Data Visualization is a way to bring data to life. It’s a form of story-telling. It also is a great way to get a bigger picture of your data, especially big data.
The link leads you to a good infographic to learn more about different types of graphs.
Let’s look at the food reviews from Amazon.
# Install the pandas library
import pandas as pd
# Read the `amazon_fine_food_reviews` file in pandas
amazon_food = pd.read_csv("/depot/datamine/data/amazon/amazon_fine_food_reviews.csv")
# Print the first 5 lines to get some sense of the data
amazon_food.head()
Output:
ID | ProductId | UserID | ProfileName | HelpfulnessNumerator | HelpfulnessDenominator | Score | Time | Summary | Text |
---|---|---|---|---|---|---|---|---|---|
1 |
B001E4KFG0 |
A3SGXH7AUHU8GW |
delmartian |
1 |
1 |
5 |
1303862400 |
Good Quality Dog Food |
I have bought several of the Vitality canned d… |
2 |
B00813GRG4 |
A1D87F6ZCVE5NK |
dll pa |
0 |
0 |
1 |
1346976000 |
Not as Advertised |
Product arrived labeled as Jumbo Salted Peanut… |
3 |
B000LQOCH0 |
ABXLMWJIXXAIN |
Natalia Corres "Natalia Corres" |
1 |
1 |
4 |
1219017600 |
"Delight" says it all |
This is a confection that has been around a fe… |
4 |
B000UA0QIQ |
A395BORC6FGVXV |
Karl |
3 |
3 |
2 |
1307923200 |
Cough Medicine |
If you are looking for the secret ingredient i… |
5 |
B006K2ZZ7K |
A1UQRSCLF8GW1T |
Michael D. Bigham "M. Wassir" |
0 |
0 |
5 |
1350777600 |
Great taffy |
Great taffy at a great price. There was a wid… |
We don’t want to read every single review in the Text
column to get a better understanding what people feel about a particular product. It is time consuiming and inefficient.
Instead, we can generate a tag cloud that maps words where color, size, or font reflect the word’s importance. For example, bigger a word, more important the word is. A tag cloud is a good visual representation for textual data.
How many distinct products are there in the dataset?
# Unique count of products in the dataset
len(amazon_food['ProductId'].value_counts())
Output: 74258
We have 74258 products in total, but if we run the code to find how many products only have one review,
# Find the number of products that only have one review
sum(amazon_food['ProductId'].value_counts()==1)
Output: 30408
Note that in bool, True
has an equivalent value of 1, and False
has an equivalent value of 0.
We see that 30408 of the products only have one review, and wordclouds are highly unlikely to be helpful for those single reviewed products.
Pick a product ID with multiple reviews you’re interested in and create a subset.
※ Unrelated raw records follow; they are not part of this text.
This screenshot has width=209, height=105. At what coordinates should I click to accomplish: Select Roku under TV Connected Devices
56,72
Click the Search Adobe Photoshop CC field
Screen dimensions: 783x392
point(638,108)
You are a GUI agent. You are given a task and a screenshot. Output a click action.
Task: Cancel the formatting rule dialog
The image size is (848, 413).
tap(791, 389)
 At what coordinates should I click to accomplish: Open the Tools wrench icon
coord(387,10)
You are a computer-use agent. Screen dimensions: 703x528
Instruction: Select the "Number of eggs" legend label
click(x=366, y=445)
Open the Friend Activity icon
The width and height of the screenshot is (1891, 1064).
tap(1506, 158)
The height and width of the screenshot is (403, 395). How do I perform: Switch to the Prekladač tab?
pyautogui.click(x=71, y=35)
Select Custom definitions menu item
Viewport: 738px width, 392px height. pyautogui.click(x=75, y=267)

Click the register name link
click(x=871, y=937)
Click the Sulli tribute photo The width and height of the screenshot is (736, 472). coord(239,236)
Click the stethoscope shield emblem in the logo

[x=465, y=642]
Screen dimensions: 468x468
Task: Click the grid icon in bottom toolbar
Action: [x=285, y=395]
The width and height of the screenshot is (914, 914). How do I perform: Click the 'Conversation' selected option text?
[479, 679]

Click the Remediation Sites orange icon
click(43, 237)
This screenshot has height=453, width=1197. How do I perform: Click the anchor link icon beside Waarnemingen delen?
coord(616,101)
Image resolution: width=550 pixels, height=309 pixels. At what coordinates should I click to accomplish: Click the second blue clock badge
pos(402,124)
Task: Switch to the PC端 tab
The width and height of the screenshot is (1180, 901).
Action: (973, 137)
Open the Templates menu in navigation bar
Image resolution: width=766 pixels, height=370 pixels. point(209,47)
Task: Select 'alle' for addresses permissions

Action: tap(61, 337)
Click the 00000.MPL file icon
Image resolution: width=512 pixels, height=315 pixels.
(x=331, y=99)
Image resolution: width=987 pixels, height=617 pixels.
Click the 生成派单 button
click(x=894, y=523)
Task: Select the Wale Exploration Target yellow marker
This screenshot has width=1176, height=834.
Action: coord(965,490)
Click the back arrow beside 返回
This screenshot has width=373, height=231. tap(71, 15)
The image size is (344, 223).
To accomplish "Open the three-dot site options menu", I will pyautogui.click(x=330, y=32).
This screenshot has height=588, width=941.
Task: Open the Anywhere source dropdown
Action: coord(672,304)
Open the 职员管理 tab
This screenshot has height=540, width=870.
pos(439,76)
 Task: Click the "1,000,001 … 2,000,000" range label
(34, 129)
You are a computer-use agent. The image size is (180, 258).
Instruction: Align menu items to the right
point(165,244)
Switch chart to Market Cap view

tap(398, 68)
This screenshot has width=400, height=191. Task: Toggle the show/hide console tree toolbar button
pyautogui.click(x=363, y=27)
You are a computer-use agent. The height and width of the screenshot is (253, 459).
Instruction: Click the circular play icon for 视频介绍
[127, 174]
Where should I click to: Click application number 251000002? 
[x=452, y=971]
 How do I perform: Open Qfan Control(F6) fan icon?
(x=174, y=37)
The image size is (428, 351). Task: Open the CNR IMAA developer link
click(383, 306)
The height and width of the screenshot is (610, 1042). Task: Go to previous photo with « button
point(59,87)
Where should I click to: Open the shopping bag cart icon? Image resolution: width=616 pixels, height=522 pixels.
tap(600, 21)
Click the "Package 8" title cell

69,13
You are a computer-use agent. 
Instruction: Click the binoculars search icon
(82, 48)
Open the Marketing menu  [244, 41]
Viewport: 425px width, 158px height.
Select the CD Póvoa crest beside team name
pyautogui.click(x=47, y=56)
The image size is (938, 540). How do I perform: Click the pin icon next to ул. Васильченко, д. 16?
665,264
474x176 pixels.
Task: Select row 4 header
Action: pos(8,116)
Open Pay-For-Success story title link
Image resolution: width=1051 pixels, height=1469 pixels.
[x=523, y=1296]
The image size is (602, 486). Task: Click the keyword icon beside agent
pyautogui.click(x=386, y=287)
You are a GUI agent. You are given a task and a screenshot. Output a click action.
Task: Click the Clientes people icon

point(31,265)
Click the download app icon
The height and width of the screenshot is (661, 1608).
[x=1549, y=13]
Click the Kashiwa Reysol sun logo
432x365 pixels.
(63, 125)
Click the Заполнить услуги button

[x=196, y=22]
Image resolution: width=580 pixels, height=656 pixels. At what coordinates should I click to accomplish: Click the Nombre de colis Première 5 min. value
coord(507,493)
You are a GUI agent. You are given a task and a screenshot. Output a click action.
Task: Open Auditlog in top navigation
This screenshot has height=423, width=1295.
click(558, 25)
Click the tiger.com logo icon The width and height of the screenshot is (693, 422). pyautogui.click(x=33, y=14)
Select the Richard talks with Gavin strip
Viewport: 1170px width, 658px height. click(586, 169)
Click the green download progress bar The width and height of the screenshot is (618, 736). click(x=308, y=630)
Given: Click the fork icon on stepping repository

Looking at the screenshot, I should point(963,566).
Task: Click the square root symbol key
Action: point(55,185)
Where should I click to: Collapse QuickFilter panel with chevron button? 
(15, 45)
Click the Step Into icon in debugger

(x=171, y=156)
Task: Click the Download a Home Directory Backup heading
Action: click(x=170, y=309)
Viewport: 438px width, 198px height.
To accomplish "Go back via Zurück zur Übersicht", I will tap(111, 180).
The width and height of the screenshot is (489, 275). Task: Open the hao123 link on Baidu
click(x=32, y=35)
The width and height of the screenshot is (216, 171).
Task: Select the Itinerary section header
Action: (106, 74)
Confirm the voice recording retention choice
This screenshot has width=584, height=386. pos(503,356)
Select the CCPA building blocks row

For this example, I’ll use ID = 'B007JFMH8M'
.
# Extract a smaller subset from the dataset specifically about ProductID B007JFMH8M and reset index
my_subset = amazon_food[amazon_food['ProductId']=='B007JFMH8M'].reset_index(drop=True)
Before we generate a tag cloud, data wrangling is required.
Words like "are", "thing", and "that" aren’t very helpful and do not contribute to the data story. They are called stopwords
. We want to remove all stopwords from the Amazon reviews.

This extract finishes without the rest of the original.